(Task description) Would you return the lines between the one holding "Click the project-level" and the one holding "Given: Open the CREAO product icon", inclusive, and only those, exactly as they stand in the listing below?

(Data supplied)
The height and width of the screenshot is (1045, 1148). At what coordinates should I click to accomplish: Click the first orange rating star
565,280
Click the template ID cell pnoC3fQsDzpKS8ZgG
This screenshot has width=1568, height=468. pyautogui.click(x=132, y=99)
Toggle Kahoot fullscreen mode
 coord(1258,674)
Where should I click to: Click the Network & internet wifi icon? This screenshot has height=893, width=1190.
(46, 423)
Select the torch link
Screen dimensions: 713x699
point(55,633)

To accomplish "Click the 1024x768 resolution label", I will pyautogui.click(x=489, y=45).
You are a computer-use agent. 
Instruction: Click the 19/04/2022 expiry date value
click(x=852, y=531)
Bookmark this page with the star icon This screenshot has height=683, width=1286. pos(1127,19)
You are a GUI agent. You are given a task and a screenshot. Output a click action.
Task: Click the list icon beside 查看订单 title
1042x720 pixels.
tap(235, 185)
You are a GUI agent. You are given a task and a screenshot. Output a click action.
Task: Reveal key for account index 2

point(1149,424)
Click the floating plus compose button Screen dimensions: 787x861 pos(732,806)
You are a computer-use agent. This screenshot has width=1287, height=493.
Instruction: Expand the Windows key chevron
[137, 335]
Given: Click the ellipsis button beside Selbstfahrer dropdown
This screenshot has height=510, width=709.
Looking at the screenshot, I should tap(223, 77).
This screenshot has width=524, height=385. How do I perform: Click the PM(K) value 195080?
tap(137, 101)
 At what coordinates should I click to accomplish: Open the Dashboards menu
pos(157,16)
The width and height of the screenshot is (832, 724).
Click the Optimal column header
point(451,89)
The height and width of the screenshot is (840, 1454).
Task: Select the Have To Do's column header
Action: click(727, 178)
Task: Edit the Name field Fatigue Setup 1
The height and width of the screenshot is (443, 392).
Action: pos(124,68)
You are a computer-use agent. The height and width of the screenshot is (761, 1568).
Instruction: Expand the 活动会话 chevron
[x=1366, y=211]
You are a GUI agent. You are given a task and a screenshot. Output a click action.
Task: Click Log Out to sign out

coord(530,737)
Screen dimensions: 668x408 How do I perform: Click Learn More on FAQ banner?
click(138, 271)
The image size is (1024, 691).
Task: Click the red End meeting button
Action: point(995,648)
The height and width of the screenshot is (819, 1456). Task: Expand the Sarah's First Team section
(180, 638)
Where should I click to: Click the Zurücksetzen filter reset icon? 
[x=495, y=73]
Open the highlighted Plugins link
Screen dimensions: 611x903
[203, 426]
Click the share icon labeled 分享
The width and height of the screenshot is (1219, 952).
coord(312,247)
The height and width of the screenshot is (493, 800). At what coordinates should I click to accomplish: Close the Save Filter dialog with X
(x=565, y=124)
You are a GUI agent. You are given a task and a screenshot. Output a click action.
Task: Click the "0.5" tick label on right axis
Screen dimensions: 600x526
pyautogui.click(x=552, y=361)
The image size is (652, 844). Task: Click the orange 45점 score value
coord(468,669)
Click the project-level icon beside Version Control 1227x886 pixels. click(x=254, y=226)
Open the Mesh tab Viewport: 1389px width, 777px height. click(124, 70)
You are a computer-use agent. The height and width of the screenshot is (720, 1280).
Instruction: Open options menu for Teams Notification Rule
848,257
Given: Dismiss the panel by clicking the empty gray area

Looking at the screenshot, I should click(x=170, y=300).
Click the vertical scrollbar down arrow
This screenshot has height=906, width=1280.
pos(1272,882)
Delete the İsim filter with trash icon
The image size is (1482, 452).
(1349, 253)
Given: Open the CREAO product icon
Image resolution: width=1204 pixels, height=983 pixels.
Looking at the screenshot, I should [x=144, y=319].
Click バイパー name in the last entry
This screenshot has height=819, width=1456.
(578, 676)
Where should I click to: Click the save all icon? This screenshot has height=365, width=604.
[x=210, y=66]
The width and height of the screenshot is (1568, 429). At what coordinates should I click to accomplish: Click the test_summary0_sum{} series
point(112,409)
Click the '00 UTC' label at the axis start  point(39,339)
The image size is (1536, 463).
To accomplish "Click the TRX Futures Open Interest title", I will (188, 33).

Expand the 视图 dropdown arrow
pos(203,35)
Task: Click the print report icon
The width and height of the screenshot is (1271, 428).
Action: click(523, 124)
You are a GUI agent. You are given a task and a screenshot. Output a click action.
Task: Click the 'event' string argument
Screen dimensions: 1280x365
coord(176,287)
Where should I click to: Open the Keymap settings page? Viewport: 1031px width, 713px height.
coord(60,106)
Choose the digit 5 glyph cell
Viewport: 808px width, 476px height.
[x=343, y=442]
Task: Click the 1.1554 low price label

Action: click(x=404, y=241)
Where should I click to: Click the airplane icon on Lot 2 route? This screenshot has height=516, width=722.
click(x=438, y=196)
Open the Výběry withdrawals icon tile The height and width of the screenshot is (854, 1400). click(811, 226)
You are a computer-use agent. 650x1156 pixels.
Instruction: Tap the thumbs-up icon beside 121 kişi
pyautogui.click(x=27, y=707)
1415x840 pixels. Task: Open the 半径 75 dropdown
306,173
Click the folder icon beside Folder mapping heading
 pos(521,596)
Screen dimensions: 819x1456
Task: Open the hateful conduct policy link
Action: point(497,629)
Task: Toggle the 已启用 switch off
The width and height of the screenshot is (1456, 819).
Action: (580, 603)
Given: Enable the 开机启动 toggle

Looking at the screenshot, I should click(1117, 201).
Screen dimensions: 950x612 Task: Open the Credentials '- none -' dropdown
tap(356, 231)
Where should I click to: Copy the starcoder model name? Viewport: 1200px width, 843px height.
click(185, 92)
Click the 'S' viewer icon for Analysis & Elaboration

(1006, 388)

(Written solution)
Click the project-level icon beside Version Control 1227x886 pixels. click(x=254, y=226)
Open the Mesh tab Viewport: 1389px width, 777px height. click(124, 70)
You are a computer-use agent. The height and width of the screenshot is (720, 1280).
Instruction: Open options menu for Teams Notification Rule
848,257
Given: Dismiss the panel by clicking the empty gray area

Looking at the screenshot, I should click(x=170, y=300).
Click the vertical scrollbar down arrow
This screenshot has height=906, width=1280.
pos(1272,882)
Delete the İsim filter with trash icon
The image size is (1482, 452).
(1349, 253)
Given: Open the CREAO product icon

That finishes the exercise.